PayPal also noted that Singapore online shoppers were concerned about sharing financial information, with 55 percent indicating they were uncomfortable sharing their credit card, debit card or bank account details online. Some 80 percent of respondents said they would spend only between US$1 and US$76 on an unfamiliar Web site, but over 50 percent said they would spend more than US$382 on a familiar Web site.

With the growing adoption of smartphones, nearly 7 out of 10 respondents indicated that using their mobile device would be faster and more convenient because they could make a transaction "anytime, anywhere". However, nearly two thirds of mobile shoppers had previously stopped a mobile transaction in the past due to the hassle of entering financial details on a small screen, according to PayPal.

Yet, majority of respondents who used their mobile device to transact were only willing to spend between US$1 and US$76 on one single transaction, demonstrating that consumers were still unwilling to transact higher amounts on their mobile phones because of security considerations.

In addition, 61 percent were concerned they would expose financial details if they lost their mobile device, while 57 percent said it was difficult to do an online transaction on a mobile device due to long loading time and were unsure if the Web sites could fit smaller screen resolution. Also, 48 percent felt that mobile devices were not installed with security features, noted the study, highlighting key concerns respondents had about transacting via their mobile devices.

Risky behavior persists
As more Singaporeans embraced online shopping, Internet banking, social networking and other online services, and requirements to log into several different systems and platforms increased, the study also found that 1 in 2 Singaporeans used the same passwords across multiple accounts.

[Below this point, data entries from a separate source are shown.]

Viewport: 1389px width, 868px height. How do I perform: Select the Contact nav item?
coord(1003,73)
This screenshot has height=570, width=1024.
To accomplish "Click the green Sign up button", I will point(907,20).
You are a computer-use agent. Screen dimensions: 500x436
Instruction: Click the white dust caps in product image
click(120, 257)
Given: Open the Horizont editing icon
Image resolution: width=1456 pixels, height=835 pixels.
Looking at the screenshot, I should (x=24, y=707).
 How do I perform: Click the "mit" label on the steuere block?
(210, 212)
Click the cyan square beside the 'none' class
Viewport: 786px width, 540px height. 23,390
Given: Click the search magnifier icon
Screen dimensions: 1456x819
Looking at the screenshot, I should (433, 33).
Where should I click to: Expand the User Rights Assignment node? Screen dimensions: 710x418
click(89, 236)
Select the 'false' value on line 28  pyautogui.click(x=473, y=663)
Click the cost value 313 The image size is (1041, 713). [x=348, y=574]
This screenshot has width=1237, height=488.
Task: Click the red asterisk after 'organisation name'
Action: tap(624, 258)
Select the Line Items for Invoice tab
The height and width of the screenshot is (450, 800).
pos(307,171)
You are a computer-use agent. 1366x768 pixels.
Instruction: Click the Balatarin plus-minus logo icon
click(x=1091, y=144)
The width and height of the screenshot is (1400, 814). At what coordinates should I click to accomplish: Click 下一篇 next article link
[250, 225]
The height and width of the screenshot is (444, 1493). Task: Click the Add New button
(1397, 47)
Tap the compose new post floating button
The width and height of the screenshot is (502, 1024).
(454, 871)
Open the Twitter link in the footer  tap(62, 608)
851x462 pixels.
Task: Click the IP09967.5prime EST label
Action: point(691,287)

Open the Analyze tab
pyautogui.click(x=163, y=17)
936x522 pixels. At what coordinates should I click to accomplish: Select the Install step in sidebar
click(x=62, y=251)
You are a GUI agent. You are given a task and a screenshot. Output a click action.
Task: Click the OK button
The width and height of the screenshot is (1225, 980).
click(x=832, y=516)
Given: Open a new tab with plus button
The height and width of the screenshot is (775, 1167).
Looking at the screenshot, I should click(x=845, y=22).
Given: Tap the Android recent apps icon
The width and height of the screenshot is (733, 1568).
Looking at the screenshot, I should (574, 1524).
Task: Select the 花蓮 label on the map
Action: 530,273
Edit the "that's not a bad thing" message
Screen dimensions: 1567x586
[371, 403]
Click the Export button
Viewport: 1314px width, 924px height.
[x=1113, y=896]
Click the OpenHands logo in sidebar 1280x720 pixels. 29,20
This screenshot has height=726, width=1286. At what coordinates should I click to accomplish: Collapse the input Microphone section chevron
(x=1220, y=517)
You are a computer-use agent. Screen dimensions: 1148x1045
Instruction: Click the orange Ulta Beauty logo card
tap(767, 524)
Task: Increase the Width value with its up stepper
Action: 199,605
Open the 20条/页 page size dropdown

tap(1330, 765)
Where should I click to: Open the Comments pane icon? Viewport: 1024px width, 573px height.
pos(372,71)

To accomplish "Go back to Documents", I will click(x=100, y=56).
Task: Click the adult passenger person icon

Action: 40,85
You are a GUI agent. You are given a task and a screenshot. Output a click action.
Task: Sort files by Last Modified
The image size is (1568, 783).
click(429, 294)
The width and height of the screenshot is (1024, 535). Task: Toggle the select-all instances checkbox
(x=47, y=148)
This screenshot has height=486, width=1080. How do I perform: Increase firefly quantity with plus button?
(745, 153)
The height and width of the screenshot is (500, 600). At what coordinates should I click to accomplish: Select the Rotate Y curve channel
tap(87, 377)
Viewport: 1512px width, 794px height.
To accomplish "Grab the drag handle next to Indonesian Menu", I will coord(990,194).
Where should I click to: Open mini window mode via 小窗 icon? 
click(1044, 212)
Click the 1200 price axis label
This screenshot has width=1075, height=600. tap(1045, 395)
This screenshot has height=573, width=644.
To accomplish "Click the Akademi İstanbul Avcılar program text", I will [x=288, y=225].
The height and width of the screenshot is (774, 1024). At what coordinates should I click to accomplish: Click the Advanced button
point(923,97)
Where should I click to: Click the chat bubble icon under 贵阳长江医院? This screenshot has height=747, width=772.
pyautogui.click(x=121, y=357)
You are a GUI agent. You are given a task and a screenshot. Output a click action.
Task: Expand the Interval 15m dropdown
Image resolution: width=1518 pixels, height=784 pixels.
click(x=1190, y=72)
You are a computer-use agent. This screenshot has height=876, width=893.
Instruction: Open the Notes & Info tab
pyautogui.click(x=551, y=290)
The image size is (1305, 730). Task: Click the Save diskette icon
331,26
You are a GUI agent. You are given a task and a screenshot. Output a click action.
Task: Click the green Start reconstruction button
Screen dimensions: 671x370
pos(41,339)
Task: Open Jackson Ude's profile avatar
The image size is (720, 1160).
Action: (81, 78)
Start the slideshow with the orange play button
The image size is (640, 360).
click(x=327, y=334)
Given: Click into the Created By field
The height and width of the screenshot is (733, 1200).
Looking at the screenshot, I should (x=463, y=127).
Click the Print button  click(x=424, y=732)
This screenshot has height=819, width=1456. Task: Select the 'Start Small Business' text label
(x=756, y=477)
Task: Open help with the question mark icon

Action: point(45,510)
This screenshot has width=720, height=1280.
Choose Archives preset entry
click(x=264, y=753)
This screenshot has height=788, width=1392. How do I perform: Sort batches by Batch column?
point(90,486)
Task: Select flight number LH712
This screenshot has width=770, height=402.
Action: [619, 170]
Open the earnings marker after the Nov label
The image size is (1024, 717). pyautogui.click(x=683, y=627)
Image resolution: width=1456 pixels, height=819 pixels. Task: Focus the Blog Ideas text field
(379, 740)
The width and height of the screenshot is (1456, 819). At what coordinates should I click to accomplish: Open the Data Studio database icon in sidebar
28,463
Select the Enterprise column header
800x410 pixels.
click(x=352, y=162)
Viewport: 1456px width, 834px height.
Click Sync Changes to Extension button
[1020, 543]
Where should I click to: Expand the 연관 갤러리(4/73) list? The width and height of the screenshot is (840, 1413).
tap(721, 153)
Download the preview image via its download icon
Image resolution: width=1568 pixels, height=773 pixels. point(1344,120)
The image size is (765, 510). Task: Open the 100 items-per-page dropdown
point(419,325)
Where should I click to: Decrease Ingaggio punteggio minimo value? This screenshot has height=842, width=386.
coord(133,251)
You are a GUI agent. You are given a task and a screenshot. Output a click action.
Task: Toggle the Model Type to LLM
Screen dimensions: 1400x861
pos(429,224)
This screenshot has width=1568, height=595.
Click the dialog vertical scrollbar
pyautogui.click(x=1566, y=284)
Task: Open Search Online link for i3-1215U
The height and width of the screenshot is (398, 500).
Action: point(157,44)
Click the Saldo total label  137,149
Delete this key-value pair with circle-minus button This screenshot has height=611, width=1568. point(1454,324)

According to Paypal, the finding suggested that many Internet users underestimated the threat from cybercriminals who would abuse this habit by stealing passwords from one site and attempting to replicate them across others to steal a person's entire digital identity.

"Cybercrimes will become more prevalent if the public does not sty vigilant while communicating or transacting in the cyberworld," said Lum Hon Fye, chairman of infocomm technology committee at National Crime Prevention Council. "Education and knowledge is the key to Singaporeans remaining alert and staying one step ahead of cyber criminals. Assessing with whom and where they are sharing their personal information is an important first step."

Elias Ghanem, managing director of PayPal Southeast Asia and India, added: "Compared to Hong Kong and Australia where similar studies were conducted, Singaporeans demonstrated high awareness and concern for online and mobile transactions."

Compared to 91 percent of Singaporeans who were concerned about sharing personal information online, only 75 percent of Australia respondents and 35 percent of Hong Kong had similar concerns, Ghanem told ZDNet Asia in an interview.

Although the percentage of Singaporeans who used the same password across multiple accounts, at 50 percent, was lower than Australia at 70 percent and Hong Kong at 69 percent, it was "still a worrying number", he noted.

The PayPal executive explained that Singapore's physical environment was relatively safe and people tended to let their guard down even online. However, he warned that cybercrime was "much more difficult to control", compared to crimes committed in physical environments which could be governed by the police.

"The responsibility of [ensuring] secure online transactions lies with everyone--public sectors, private sectors, buyers and sellers," Ghanem said. "Public and private sectors must work together to combat security and educate the public. Sellers must learn to foster trust and consumers must be careful shoppers."